[Reading text]:
Introduction
This article describes how to output data from SQL Server as a JSON string. It follows the path laid out by Phil Factor at https://www.simple-talk.com/sql/t-sql-programming/producing-json-documents-from-sql-server-queries-via-tsql but going for a different (and I believe simpler) approach.
Background
In SQL Server conversion from SQL to XML is straight forward, as is directly supported by SQL Server. However going to JSON is a different problem, as there is no direct JSON support, the only option left is to produce a NVARCHAR with the desired data.
Getting a simple (without nested object) JSON object from a XML node is quite easy, just throw in the Xml Data Type methods: local-name()
, text()
, do some type conversions and escaping, concatenate everything into a NVARCHAR
and you are done. However for nested objects it gets a little trickier, as the issue of when to stop concatenating becomes determinant.
When to stop concatenating depends on where you started concatenating. If you started on the root node then you should stop when you get into a leaf node. Alternatively if you started on the leaf nodes, then you must stop when you get to the root node.

[Complete the following]:
1. Can you answer these questions about the article on JSON output from SQL Server?
(a) Whose path does the article say it follows?
(b) According to the Background section, what is the only option left for producing JSON in SQL Server?
(c) If concatenation starts on the root node, when should it stop?
2. Could you continue the article on JSON output from SQL Server, picking up after its last sentence?

[Stored data]:
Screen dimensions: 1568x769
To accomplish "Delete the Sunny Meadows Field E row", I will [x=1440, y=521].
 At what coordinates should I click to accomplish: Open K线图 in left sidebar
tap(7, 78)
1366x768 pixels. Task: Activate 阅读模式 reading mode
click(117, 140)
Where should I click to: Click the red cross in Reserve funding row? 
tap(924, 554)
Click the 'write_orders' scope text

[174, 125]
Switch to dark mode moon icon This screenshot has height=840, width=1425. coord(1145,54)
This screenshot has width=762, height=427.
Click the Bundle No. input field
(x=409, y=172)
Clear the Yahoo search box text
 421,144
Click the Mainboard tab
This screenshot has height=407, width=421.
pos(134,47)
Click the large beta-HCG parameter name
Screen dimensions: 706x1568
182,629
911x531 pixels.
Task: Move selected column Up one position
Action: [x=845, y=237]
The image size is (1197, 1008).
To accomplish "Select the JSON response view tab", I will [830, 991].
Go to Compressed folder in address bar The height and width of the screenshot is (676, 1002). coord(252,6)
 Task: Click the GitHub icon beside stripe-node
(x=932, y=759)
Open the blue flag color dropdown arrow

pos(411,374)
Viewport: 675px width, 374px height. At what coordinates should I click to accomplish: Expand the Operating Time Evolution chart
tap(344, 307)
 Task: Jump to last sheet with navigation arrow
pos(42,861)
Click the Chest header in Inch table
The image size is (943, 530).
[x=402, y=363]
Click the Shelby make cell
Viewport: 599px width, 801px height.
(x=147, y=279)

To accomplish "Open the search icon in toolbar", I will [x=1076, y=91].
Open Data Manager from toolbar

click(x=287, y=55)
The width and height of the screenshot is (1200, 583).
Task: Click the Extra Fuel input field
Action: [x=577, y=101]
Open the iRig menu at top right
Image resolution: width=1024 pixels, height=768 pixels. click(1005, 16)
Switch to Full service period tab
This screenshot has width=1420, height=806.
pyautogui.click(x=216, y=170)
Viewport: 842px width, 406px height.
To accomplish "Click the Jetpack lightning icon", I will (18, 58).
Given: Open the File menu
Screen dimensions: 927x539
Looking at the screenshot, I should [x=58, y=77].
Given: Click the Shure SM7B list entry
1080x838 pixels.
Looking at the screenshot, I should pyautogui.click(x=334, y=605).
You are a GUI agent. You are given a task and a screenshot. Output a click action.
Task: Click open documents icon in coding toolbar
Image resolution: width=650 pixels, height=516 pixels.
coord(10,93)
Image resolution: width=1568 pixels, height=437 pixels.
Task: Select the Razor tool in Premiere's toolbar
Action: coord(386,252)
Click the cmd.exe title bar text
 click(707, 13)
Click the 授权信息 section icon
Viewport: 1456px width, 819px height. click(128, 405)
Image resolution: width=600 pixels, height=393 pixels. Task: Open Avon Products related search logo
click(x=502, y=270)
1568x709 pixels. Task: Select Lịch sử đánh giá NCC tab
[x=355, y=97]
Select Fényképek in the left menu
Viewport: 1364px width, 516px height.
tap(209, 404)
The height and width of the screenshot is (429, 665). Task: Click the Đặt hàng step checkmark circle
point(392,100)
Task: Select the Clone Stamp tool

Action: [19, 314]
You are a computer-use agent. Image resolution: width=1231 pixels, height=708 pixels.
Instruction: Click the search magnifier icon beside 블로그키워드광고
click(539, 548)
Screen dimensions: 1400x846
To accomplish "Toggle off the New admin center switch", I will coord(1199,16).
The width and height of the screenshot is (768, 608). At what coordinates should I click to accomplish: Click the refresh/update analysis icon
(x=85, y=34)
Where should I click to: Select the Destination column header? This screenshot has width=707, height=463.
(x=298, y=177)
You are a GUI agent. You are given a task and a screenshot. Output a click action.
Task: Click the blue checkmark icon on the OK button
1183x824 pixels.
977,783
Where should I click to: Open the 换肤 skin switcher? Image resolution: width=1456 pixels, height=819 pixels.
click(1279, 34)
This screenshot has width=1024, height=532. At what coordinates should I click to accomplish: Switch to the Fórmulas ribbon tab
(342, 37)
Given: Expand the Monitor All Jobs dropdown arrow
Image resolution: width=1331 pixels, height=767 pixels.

[Solved problems]:
1.
(a) Phil Factor's.
(b) Producing an NVARCHAR with the desired data.
(c) When you get into a leaf node.

2.
Phil’s proposal follows this later direction, it parses the XML, builds a hierarchy table, identifies leaf nodes, converts them into JSON strings, then their parents, then the parents or their parents,… and keep on until you get to the root node. This is a generic solution using a bottom-up approach. In real world situations, probably the XML parsing can be omitted as the hierarchy table can be populated more efficiently by using SQL or XPath queries.
But what about a top-down approach? The starting node (ie: root) is initially known, the leaf nodes are unknown, but identifying them it is quite simple: they are the ones without any children..
Generating our XML
We know that we need some XML data, with some levels of nesting. As we are in SQL world, we might as well generate from some tables. Let’s create a sample database for a Weather service. Our service has data collecting stations. Each station collect monthly temperature and rain stats, each stats is reviewed by one or more operators. To make it more realistic, let's add some nulls but having some stats unreviewed.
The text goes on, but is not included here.